El hombre, originario de la región de Unterallgäu, asistía junto a sus familiares a una actividad de entretenimiento que incluía un show de encantadores de serpientes, una de las atracciones ofrecidas por el complejo turístico en la costa del mar Rojo.
Durante la presentación, el artista manipulaba reptiles —presuntamente cobras— e interactuaba con el público. En medio de esta dinámica, una de las serpientes se introdujo en la ropa del turista y lo mordió en la pierna, desencadenando una emergencia inmediata.
De acuerdo con reportes oficiales, el hombre comenzó a presentar síntomas graves de envenenamiento poco después del incidente. Aunque recibió atención inicial en el lugar y fue trasladado a un centro médico, no logró sobrevivir pese a los esfuerzos del personal sanitario.
Las autoridades han iniciado investigaciones para esclarecer lo ocurrido y determinar si existieron fallas en los protocolos de seguridad durante el espectáculo. El caso ha generado cuestionamientos sobre este tipo de actividades turísticas que implican contacto directo con animales potencialmente peligrosos.
Recomendaciones ante mordedura de serpiente:
Según la Clínica Mayo, aunque muchas serpientes no son venenosas, una mordedura puede representar un riesgo grave y requiere atención inmediata.
Entre los síntomas más comunes se encuentran dolor intenso, hinchazón, aparición de moretones, náuseas, dificultad para respirar y debilidad general. En casos severos, el envenenamiento puede comprometer funciones vitales.

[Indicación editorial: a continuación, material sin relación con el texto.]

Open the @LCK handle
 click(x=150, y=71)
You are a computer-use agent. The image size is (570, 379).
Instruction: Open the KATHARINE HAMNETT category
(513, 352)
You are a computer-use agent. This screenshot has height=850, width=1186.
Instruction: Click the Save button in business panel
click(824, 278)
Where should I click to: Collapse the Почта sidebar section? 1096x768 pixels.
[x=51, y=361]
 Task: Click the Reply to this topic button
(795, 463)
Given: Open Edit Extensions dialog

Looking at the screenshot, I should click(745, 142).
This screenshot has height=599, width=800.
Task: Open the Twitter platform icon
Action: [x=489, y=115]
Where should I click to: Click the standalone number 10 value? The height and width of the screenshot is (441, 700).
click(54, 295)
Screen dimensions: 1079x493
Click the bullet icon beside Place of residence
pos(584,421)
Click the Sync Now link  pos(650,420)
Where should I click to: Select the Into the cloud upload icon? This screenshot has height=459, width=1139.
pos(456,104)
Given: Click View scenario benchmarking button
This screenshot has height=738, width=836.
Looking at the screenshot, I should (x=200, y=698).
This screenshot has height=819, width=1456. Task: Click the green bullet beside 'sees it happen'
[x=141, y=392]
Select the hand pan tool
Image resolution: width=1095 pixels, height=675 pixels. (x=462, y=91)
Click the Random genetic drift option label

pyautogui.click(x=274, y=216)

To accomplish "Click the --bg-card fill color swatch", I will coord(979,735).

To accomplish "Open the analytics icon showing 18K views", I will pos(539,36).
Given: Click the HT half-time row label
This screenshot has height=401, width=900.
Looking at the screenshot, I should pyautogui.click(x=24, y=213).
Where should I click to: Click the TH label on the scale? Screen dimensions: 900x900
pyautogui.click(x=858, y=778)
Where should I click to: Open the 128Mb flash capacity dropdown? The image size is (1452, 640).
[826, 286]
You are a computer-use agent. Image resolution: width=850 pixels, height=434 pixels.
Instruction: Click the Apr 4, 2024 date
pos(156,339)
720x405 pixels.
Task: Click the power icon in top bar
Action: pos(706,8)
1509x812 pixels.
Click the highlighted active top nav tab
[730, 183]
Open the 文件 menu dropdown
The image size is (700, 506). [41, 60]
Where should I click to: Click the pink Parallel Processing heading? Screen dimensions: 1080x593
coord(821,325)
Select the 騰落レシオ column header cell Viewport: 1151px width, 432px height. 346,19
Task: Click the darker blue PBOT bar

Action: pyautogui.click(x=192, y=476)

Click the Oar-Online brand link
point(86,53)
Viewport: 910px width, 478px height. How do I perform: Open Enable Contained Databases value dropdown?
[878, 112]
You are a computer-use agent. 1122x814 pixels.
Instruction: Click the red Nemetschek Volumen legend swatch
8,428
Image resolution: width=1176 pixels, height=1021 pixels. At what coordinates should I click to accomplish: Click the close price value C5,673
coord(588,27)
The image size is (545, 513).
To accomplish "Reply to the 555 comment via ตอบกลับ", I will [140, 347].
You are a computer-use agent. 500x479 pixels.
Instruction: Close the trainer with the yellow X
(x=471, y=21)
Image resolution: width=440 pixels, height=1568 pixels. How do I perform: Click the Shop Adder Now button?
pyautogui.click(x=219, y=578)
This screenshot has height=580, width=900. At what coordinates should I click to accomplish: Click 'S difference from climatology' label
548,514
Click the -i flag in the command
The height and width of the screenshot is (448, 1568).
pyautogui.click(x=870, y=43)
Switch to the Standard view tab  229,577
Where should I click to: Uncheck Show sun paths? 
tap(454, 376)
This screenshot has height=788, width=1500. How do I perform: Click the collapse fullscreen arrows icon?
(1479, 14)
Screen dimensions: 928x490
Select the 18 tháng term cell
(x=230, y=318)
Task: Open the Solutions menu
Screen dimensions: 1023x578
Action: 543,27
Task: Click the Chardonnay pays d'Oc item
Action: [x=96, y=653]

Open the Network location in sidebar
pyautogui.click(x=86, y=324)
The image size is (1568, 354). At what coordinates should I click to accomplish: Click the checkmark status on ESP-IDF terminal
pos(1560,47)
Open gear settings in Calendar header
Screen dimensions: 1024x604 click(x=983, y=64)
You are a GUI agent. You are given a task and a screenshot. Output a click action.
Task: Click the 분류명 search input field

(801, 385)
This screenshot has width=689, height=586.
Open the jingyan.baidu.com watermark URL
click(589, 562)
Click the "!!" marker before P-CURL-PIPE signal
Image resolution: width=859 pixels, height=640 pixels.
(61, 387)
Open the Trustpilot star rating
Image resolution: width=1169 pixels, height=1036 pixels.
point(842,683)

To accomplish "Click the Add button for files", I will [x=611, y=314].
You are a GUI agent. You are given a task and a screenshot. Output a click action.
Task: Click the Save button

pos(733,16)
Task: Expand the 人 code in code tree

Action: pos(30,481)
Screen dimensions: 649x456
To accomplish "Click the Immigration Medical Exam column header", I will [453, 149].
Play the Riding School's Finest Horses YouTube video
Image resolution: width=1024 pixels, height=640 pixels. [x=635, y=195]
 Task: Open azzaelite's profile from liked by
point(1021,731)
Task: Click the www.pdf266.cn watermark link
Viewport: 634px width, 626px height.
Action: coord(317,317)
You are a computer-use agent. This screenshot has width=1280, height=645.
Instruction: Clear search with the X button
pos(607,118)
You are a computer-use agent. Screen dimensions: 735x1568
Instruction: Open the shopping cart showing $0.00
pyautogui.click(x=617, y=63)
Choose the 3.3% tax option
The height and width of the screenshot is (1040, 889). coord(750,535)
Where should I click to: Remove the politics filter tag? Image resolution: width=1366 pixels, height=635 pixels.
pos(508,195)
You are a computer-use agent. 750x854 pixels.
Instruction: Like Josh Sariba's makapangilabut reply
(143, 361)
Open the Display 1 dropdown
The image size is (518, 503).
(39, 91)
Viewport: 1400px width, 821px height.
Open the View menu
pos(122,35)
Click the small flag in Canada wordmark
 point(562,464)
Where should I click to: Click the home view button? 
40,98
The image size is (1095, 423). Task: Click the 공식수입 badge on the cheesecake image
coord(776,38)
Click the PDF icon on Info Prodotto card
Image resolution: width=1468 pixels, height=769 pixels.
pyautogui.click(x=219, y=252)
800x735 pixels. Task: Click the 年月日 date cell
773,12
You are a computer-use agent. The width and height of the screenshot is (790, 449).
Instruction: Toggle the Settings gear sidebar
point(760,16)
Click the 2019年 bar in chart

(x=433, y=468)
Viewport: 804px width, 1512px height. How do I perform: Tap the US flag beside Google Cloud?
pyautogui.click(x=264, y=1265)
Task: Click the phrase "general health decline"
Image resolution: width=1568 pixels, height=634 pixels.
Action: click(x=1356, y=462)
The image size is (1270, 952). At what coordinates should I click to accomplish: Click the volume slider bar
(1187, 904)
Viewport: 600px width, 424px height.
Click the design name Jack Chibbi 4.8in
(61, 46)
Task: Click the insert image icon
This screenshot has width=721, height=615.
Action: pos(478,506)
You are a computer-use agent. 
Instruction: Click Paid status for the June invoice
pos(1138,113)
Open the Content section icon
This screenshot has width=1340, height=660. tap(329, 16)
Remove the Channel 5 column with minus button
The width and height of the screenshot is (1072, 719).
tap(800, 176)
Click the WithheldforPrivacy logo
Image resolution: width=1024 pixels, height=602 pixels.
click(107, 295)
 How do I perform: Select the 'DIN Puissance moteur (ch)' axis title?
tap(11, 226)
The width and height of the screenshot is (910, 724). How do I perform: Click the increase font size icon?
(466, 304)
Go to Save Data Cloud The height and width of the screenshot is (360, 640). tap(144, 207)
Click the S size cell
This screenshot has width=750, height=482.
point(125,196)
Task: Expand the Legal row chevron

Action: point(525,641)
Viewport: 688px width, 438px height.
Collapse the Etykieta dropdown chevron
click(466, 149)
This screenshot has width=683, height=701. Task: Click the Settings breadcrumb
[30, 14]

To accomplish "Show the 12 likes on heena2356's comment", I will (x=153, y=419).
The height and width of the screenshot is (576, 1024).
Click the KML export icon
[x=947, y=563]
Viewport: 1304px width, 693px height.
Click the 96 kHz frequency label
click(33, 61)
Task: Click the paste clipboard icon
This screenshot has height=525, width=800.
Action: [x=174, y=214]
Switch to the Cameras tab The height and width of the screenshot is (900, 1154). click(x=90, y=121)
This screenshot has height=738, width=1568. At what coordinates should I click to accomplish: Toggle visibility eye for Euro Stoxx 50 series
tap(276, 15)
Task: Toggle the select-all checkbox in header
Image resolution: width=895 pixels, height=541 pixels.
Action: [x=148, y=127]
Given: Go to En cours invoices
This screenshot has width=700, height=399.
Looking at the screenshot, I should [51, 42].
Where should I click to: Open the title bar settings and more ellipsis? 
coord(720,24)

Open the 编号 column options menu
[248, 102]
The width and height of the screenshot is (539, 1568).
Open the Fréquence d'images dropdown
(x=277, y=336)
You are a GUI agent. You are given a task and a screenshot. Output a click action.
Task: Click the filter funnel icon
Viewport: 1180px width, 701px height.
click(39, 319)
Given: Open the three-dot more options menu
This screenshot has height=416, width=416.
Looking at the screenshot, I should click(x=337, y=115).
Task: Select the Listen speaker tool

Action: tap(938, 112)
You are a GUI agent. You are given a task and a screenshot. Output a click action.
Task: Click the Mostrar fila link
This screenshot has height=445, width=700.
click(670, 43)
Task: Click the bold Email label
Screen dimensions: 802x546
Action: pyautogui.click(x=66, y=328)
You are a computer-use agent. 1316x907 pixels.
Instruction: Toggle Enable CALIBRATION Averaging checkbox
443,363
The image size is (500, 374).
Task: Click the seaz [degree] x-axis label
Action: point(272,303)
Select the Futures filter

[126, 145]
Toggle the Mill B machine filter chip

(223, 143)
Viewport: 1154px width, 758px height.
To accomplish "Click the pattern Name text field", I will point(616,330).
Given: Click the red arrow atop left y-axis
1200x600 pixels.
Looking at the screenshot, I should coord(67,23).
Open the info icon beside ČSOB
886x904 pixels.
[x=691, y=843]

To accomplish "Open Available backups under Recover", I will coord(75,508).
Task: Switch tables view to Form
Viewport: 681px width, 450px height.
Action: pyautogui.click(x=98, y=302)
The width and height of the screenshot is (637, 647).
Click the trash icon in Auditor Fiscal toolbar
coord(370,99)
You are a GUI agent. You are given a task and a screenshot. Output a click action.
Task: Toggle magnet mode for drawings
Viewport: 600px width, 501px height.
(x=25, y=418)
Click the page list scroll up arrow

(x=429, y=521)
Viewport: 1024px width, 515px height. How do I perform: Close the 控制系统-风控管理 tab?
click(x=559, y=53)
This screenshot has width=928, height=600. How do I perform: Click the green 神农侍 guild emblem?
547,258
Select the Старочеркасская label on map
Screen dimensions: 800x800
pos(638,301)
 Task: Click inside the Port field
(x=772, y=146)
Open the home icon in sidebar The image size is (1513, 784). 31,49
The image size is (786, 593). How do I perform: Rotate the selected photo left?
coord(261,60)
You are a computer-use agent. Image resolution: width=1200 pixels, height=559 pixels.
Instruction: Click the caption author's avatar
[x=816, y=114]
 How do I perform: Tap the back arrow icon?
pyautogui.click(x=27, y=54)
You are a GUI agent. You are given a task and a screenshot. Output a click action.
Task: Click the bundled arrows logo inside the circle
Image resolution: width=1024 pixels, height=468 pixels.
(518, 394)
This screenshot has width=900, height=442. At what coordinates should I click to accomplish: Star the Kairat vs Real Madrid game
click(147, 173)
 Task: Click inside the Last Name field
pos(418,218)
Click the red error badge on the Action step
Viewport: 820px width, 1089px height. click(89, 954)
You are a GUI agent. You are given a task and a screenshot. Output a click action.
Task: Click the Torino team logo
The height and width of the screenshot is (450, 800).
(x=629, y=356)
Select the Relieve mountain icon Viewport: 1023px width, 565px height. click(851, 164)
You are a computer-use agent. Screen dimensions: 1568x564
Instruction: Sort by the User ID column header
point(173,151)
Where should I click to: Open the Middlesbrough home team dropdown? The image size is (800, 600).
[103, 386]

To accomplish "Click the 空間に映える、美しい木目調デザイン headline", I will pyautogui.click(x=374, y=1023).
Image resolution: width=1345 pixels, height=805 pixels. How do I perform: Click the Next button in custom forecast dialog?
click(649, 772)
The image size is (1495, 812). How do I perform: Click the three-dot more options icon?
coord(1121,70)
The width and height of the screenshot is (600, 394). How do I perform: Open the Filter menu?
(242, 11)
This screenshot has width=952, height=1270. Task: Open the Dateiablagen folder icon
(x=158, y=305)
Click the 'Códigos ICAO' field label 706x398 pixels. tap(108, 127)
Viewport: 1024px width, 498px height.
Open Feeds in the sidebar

Mientras llega ayuda médica, se recomienda:
- Alejarse del animal para evitar nuevos ataques
- Mantener la calma y reducir el movimiento
- Retirar objetos ajustados antes de que avance la hinchazón
- Colocar la extremidad afectada en posición neutral
- Limpiar la herida y cubrirla sin apretar
- Buscar atención médica urgente
También es fundamental evitar prácticas como aplicar torniquetes, cortar la herida, succionar el veneno o consumir alcohol, ya que pueden empeorar el cuadro clínico.
El caso sigue bajo investigación, mientras crece la preocupación por la seguridad en espectáculos turísticos que involucran fauna salvaje.